Rendered immobile by shock, Charlie’s heart squeezed—and then came the text from Rick. “What the fuck just happened?”
He couldn’t think—his mind scrambled at the unexpected. He couldn’t reply; his palm was frozen to his lips. It was right there in front of him—no GPS, no cam. Darcy didn’t make it out in time. There was no way he could have survived the canal in that double blast.
There was no possible way.
7
Pieces
August 11
North Carolina
Darcy hadn’t shown at the safehouse in Cox’s Bay … or at the Cessna.
In the course of a week, Obsidian’s three men had barely uttered a word about Darcy—or their fear of the worst—to one another in their haunting, disturbing search for signs of life. After day four, following the violent storm, all hope was gone, but they continued searching anyway, carefully keeping their distance from the local authority and cartel’s investigation above and below sea level.

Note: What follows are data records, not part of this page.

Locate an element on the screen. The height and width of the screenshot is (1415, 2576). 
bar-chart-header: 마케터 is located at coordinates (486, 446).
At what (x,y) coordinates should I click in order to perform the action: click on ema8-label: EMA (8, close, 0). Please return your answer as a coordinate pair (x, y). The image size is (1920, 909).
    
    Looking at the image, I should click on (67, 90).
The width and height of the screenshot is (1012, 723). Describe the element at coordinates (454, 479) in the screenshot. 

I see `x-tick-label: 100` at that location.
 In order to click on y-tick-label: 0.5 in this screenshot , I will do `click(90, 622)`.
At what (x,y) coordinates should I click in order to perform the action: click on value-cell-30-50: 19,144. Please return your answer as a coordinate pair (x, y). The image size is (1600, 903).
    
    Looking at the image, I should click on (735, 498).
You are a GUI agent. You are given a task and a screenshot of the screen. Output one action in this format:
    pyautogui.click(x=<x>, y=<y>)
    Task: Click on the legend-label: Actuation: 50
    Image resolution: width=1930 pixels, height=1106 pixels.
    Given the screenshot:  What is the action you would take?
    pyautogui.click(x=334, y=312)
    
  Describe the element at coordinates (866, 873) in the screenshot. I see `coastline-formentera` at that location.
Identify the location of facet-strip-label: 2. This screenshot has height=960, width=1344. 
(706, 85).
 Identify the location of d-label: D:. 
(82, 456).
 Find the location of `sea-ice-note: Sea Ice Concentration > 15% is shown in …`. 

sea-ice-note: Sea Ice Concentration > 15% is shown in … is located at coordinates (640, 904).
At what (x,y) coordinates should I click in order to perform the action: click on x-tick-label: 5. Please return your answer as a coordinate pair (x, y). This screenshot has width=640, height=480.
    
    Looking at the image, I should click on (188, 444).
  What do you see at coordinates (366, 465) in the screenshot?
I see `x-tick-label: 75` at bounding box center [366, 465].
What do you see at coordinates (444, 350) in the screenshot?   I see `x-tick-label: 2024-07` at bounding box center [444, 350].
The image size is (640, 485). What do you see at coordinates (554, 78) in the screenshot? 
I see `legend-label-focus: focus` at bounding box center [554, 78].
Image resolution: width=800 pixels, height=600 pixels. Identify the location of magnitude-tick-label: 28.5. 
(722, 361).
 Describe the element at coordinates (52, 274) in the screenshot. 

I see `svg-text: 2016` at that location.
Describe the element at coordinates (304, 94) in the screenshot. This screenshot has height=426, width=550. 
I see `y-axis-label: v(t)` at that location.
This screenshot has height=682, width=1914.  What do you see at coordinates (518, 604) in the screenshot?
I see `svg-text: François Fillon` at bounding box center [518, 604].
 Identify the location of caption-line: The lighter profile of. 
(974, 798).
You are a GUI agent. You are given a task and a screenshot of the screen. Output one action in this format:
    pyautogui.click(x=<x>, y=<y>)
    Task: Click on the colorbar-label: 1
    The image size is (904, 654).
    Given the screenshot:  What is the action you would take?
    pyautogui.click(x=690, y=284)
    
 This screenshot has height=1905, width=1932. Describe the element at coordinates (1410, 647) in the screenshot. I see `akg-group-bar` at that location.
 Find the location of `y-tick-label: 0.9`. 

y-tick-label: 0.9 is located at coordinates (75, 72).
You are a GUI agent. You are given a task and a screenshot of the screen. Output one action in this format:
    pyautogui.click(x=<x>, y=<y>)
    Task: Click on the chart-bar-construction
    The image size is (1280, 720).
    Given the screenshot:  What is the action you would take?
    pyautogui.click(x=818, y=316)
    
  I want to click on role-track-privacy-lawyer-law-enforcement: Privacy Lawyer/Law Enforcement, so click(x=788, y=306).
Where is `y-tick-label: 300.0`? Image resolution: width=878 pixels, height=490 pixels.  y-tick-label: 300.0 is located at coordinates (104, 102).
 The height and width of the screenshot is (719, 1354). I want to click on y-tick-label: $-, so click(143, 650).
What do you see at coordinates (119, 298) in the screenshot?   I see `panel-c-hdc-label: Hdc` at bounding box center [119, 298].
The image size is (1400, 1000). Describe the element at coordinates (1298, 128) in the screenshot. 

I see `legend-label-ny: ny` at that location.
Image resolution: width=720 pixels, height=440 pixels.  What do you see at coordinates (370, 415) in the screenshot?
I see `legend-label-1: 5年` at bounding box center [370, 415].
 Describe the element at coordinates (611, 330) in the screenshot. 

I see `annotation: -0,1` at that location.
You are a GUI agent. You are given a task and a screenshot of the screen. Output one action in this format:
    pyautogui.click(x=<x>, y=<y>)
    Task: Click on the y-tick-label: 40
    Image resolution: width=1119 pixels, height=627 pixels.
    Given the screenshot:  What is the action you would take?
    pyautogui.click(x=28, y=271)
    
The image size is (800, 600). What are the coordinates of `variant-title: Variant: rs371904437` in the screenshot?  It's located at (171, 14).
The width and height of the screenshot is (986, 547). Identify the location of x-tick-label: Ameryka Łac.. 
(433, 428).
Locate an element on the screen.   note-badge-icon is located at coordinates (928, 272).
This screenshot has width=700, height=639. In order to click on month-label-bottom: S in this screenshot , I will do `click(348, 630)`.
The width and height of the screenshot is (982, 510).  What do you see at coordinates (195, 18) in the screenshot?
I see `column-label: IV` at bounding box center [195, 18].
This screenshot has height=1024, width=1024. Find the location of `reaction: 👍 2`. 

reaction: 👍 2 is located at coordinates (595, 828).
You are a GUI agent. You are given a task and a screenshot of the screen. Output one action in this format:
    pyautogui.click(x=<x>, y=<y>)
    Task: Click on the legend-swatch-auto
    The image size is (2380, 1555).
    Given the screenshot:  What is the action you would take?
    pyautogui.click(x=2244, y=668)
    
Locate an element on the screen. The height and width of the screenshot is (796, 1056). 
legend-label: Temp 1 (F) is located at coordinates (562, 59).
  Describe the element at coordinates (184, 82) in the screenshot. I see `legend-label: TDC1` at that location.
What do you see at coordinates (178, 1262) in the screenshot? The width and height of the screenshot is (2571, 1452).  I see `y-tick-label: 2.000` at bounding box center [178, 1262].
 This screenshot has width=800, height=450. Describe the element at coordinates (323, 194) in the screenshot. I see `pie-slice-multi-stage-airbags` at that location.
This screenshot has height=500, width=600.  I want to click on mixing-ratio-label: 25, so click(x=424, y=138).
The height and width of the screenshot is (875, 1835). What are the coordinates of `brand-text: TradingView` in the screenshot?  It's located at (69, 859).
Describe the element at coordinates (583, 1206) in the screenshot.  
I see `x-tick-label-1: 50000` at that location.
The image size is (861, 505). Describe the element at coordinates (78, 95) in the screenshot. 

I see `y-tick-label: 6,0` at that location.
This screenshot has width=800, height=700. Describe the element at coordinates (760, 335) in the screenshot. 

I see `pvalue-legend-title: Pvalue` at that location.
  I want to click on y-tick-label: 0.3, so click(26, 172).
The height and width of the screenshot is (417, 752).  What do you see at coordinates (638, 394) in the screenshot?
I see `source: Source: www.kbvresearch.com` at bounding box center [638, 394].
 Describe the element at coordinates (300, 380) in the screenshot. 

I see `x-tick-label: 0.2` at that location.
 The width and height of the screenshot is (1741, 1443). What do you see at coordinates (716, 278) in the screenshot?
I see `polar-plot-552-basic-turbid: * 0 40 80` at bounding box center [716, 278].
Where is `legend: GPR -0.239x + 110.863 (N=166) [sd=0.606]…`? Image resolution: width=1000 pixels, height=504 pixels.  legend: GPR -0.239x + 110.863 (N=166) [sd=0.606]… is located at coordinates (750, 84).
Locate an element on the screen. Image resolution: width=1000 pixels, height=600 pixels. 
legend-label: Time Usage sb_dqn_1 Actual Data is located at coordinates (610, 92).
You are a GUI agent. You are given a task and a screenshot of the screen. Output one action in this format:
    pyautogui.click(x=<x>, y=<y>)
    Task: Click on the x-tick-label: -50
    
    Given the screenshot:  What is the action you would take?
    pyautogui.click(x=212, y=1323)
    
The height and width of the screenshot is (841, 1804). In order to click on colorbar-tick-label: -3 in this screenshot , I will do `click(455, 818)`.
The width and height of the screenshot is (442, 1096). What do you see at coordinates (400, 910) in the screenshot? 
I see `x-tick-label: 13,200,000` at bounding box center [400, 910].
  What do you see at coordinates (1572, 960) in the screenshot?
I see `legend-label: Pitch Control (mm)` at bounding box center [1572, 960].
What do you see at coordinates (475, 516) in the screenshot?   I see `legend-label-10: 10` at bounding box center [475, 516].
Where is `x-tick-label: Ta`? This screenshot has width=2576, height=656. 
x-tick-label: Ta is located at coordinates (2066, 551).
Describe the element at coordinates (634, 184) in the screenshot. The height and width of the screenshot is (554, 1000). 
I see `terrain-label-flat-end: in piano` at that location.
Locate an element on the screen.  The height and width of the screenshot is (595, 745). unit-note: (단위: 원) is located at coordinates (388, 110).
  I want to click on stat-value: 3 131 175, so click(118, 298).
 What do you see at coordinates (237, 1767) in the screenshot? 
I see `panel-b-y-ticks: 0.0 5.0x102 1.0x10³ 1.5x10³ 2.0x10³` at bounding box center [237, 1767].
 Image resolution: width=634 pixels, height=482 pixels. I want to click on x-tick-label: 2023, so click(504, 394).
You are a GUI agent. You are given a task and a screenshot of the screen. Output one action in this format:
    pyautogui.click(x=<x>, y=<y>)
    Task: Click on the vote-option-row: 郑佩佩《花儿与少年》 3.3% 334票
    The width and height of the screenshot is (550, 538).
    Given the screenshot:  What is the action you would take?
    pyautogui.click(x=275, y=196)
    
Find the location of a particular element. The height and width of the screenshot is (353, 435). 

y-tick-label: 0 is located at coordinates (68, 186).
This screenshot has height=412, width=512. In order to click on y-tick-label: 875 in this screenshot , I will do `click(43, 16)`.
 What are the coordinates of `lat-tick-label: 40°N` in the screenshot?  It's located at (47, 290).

It destroyed them all when they came to the decision to end the search. Both the preponderance of and th
e simultaneous lack of physical evidence determined the end of Operation Gombey’s search and rescue. Three men, all who had witnessed death on and off the battlefield, came back with the same conclusion: Darcy was dead.
As expected, Rick had taken the news the hardest. Battling his calm, reassuring confidence and the overwrought feeling of hopeless despair, he had hopped on the first flight to Bermuda—arriving eight hours after the destruction of Morales’s compound. Faced with the initial findings, the stalwart Marine bit his lip, nodded his head, fought back the tears, and suited up to join the dive in Hungry Bay. He had to see for himself, had to bear witness.
Bingley’s trademark affability was gone, and Knightley considered what a fucked up wake-up call Iceman’s death was to Bingley’s happy-go-lucky attitude. The guy was beside himself and unable to speak, even if he wanted to. While he hadn’t thought them the “best of friends,” they were “very good friends.” Maybe the emotionally stunted Bingley looked up to Darcy for the honorable man he was. Guilt could also be playing mind games on the guy, too. Operation Gombey had been Crash’s mission—his scouting, his plan—even if Darcy went off op by laying the second device on the sub.
That last bit would remain between the Obsidian men; they’d never tell Liz that Iceman made a foolish decision by increasing the explosive power. He might have survived. He should have known better—the man was a damned good Frogman!
As for himself, he could no longer proclaim that emotions were best when stored away. They were right there on his suit lapel, represented by the U.S. Navy SEAL Trident pinned to the fabric. He lost a brother that night and it eviscerated him.
In three distinct ways, they’d all lost a brother that night.